Snf1 interacts with Gln3. (A) Snf1 interacts with Gln3 in a yeast two-hybrid assay. Gal4 DNA binding domain (BD)-Snf1 specifically interacts with Gal4 activation domain (AD)-Gln3, but not with AD alone. The two-hybrid reporter strain (AH109) carrying different BD and AD fusion plasmids was assayed for growth on an adenine dropout plate or a histidine dropout plate containing 3-AT (2 mM). LgT, large T antigen. (B) Snf1 binds to GST-Gln3. Extracts of wild-type (WT) and snf1Δ yeast strains were assayed for their ability to bind to immobilized, bacterially produced GST or GST-Gln3. The bound materials were detected by Western blotting with an anti-polyhistidine antibody that recognizes Snf1. (C) Snf1 phosphorylates Gln3 in vitro. HA-Snf1 was immunoprecipitated and assayed for its ability to phosphorylate bacterial recombinant GST-Gln3 in the presence of [γ-³²P]ATP.

FIG. 6.

Snf1 is required for Gln3 nuclear accumulation and induction of NCR genes during glucose limitation. (A) Early-log-phase (OD₆₀₀ = 0.2) wild-type (WT) or snf1Δ yeast cells expressing Gln3-MYC₉ in SC medium were switched to SC medium, SC medium minus glucose (−glucose), or SC medium minus nitrogen (−Nitrogen) for 30 min.

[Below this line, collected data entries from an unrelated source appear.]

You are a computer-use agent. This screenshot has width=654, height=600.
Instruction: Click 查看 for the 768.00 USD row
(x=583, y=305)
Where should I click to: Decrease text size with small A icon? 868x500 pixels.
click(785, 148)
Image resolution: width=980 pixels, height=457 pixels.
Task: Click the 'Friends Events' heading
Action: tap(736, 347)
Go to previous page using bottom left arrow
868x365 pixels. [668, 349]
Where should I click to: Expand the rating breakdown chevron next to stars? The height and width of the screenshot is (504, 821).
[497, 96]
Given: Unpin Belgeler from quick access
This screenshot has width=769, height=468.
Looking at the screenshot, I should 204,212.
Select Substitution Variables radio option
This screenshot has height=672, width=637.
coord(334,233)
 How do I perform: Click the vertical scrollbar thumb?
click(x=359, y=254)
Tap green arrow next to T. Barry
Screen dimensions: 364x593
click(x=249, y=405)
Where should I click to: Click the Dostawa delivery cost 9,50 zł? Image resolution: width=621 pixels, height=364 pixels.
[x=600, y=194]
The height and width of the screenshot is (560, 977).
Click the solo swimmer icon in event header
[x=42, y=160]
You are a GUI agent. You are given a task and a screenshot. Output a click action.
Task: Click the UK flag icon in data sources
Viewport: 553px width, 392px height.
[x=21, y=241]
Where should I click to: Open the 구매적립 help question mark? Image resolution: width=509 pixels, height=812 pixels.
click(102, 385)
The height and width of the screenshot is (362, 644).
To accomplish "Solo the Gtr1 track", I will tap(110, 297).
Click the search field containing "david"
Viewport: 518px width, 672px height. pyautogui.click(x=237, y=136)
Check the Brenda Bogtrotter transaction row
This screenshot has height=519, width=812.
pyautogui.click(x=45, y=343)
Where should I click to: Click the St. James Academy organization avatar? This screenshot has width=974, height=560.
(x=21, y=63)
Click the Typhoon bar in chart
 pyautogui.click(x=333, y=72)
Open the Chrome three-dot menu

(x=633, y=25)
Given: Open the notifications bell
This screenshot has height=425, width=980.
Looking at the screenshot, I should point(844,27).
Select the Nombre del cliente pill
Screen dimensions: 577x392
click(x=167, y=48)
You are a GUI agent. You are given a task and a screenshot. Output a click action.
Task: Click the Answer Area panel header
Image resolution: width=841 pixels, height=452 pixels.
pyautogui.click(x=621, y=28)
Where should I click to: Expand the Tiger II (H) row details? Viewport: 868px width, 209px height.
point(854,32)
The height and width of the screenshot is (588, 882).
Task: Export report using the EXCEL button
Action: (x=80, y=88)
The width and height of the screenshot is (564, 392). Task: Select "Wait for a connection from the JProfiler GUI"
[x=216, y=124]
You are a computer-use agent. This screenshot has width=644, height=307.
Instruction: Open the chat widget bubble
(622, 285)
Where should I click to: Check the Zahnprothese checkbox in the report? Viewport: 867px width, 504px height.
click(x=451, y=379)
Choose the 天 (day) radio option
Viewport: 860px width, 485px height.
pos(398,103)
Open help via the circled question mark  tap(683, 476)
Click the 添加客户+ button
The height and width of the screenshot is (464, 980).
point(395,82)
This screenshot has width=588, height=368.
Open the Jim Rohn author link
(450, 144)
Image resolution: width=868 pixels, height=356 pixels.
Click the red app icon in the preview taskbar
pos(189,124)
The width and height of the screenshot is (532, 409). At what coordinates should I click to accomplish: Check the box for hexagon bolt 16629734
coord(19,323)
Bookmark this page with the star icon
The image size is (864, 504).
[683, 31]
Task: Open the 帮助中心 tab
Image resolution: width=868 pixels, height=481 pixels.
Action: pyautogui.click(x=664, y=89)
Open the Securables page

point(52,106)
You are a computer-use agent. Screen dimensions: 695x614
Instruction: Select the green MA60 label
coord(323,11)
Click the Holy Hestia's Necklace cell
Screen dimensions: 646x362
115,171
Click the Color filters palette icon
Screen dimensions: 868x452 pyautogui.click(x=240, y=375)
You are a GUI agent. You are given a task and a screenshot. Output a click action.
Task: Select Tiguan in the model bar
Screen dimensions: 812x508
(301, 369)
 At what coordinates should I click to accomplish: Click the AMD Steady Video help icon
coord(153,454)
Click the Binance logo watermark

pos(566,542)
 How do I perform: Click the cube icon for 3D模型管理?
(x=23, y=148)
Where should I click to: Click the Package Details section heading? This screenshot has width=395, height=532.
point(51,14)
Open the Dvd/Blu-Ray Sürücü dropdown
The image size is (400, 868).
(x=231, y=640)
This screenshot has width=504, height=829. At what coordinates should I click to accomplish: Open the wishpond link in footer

Gln3 localization was detected by indirect IF with the 9E10 MAb. DAPI, 4",6-diamidino-2-phenylindole. (B) Snf1 is required for expression of NCR genes during glucose limitation. Exponential wild-type or mutant yeast cells (OD₆₀₀ = 0.4) in SC medium were shifted to SC medium minus glucose. Aliquots of culture were withdrawn at different times (as shown) and analyzed for expression of selected NCR genes by Northern blotting.

FIG. 7.

Model for regulation of Gln3 by both nitrogen and glucose. TOR and Snf1 independently mediate nitrogen and glucose signaling pathways, respectively, to regulate Gln3 nuclear localization and specificity for its target genes. Our results suggest that phosphorylation controls the subcellular localization of Gln3. TOR-dependent phosphorylation appears to keep Gln3 in the cytoplasm, while Snf1-dependent phosphorylation leads to nuclear accumulation of Gln3 by promoting nuclear import and/or inhibiting nuclear export.